Secondary health insurance is a type of policy that is used to cover medical expenses that have not been covered by your primary insurance plan. Typically, a person will have secondary medical insurance by being covered as a dependent under another family member’s plan. Secondary health insurance is usually optional and can provide several benefits to the insured.
Limited Out of Pocket Expenses
The way that secondary health insurance works is that the secondary company will only be billed after the primary insurance company has been billed. The charges that the primary insurance company will not cover are billed to the secondary health insurance carrier. Since you have a secondary insurance carrier, you will likely have limited out of pocket expenses.

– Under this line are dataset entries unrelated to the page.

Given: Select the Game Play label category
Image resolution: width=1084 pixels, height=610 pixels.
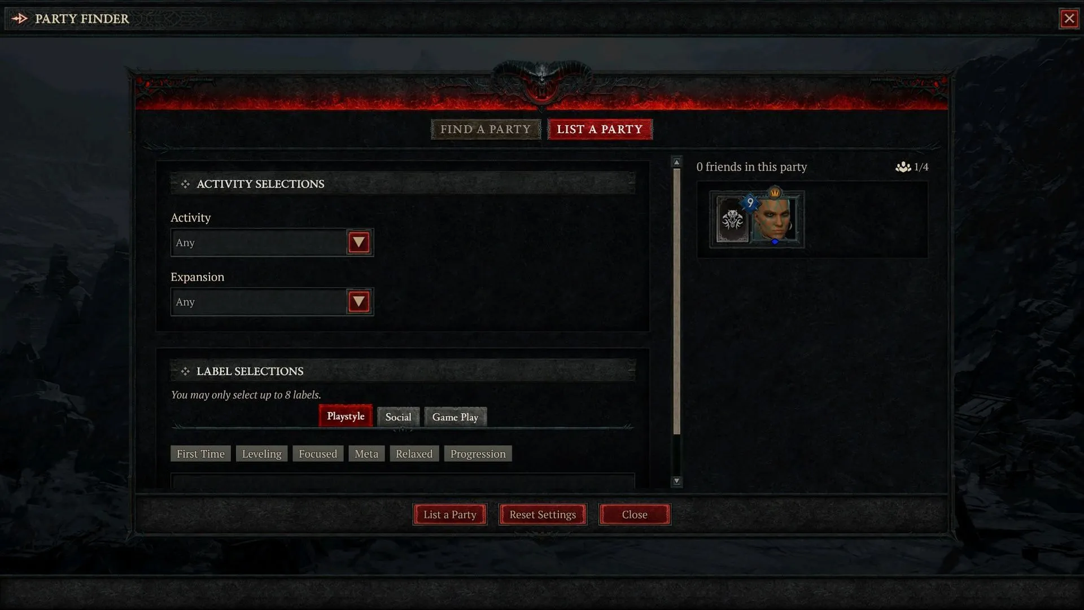Looking at the screenshot, I should click(455, 416).
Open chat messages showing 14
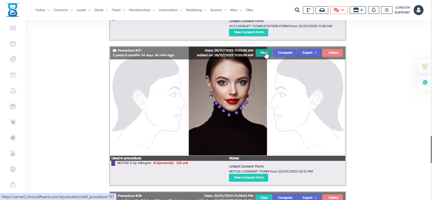This screenshot has width=432, height=200. [339, 10]
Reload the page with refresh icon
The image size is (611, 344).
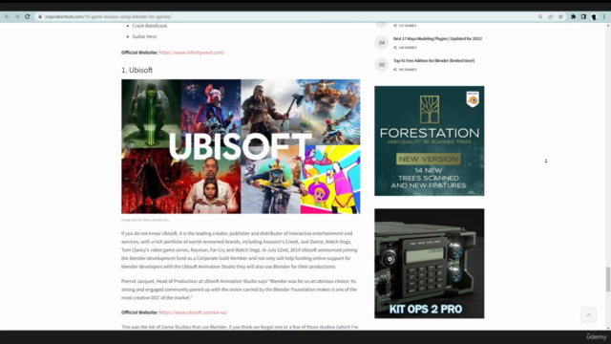click(28, 17)
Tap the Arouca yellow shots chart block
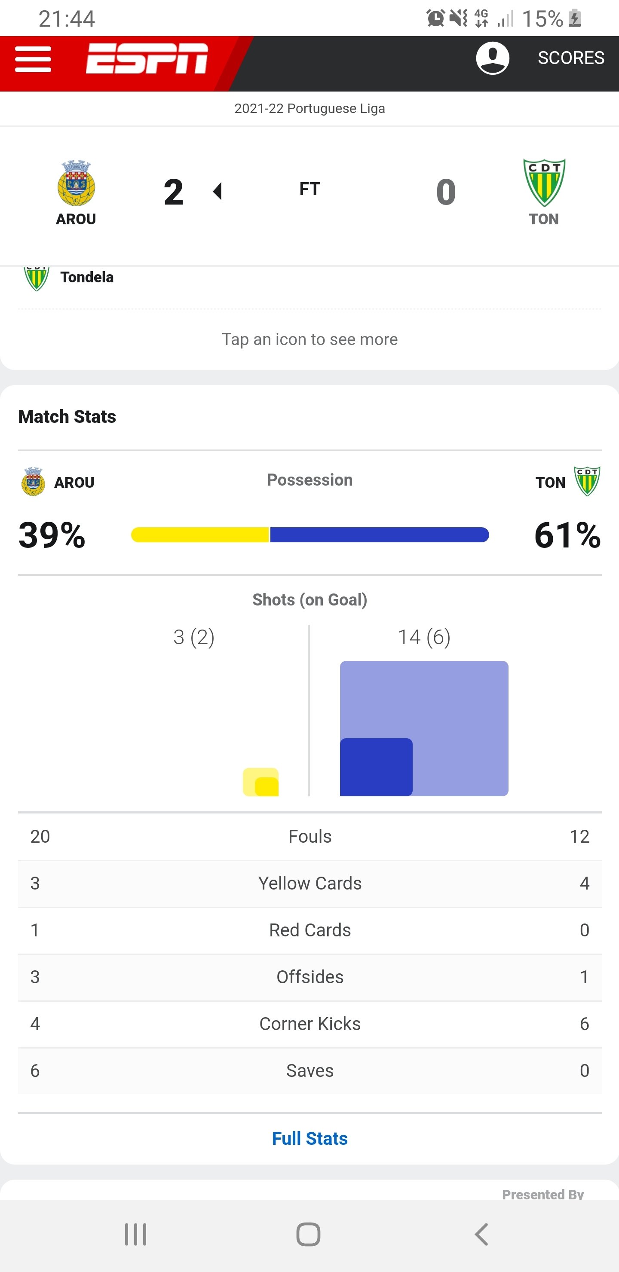This screenshot has width=619, height=1272. pos(261,782)
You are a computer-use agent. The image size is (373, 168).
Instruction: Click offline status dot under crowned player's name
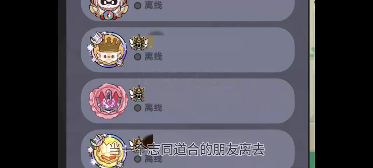coord(138,57)
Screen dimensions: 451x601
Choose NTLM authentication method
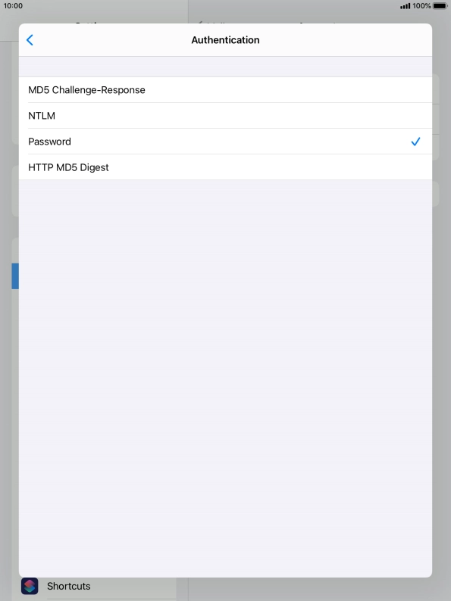225,115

If your primary insurance does not provide coverage for dental and vision treatments, you may find coverage through your secondary insurance plan. Dental treatments, including check-ups, fillings and tooth repair, can be very expensive. Visits to the eye doctor and eyeglasses or contact lenses can also be costly. Secondary health insurance plans can assuage these costs.

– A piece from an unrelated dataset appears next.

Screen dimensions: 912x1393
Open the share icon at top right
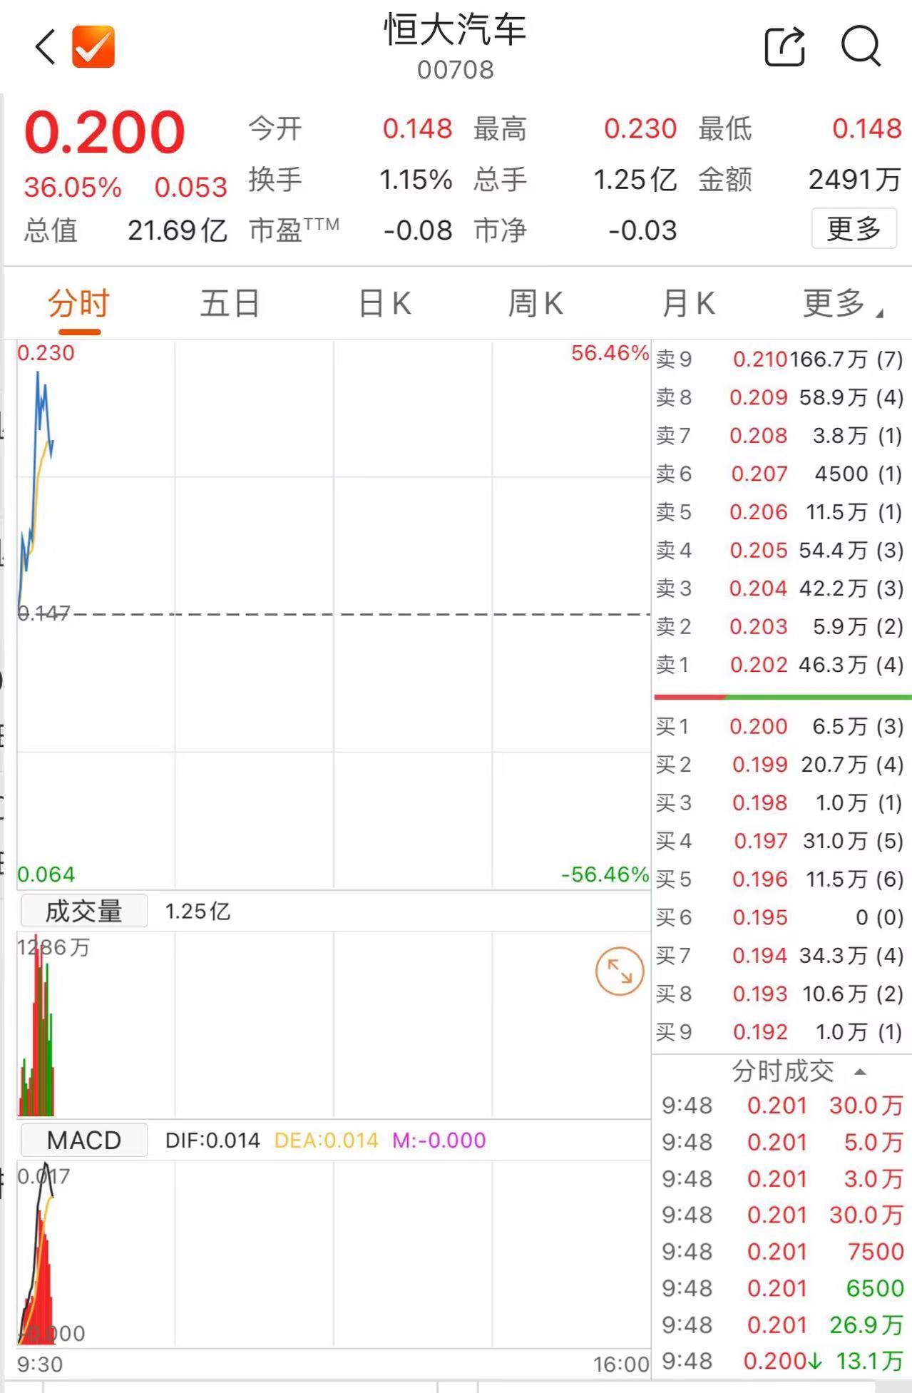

Medicare patients will frequently have secondary health insurance plans. Since Part A of Medicare is usually free and pays for hospital stays, patients may choose to have another insurance company provide secondary coverage for their other medical expenses.
Reduced Number of Denials
Getting a claim denial from your insurance company can be a devastating blow, especially if the medical bill is a large amount. If your claim from the primary insurance company is denied, you can send the bill to your secondary insurance company. Your provider will either bill the secondary insurance on your behalf or require that you submit the claim. Since you are sending the claim in to two separate providers, you have an increased chance of the claim going through and the bill being paid.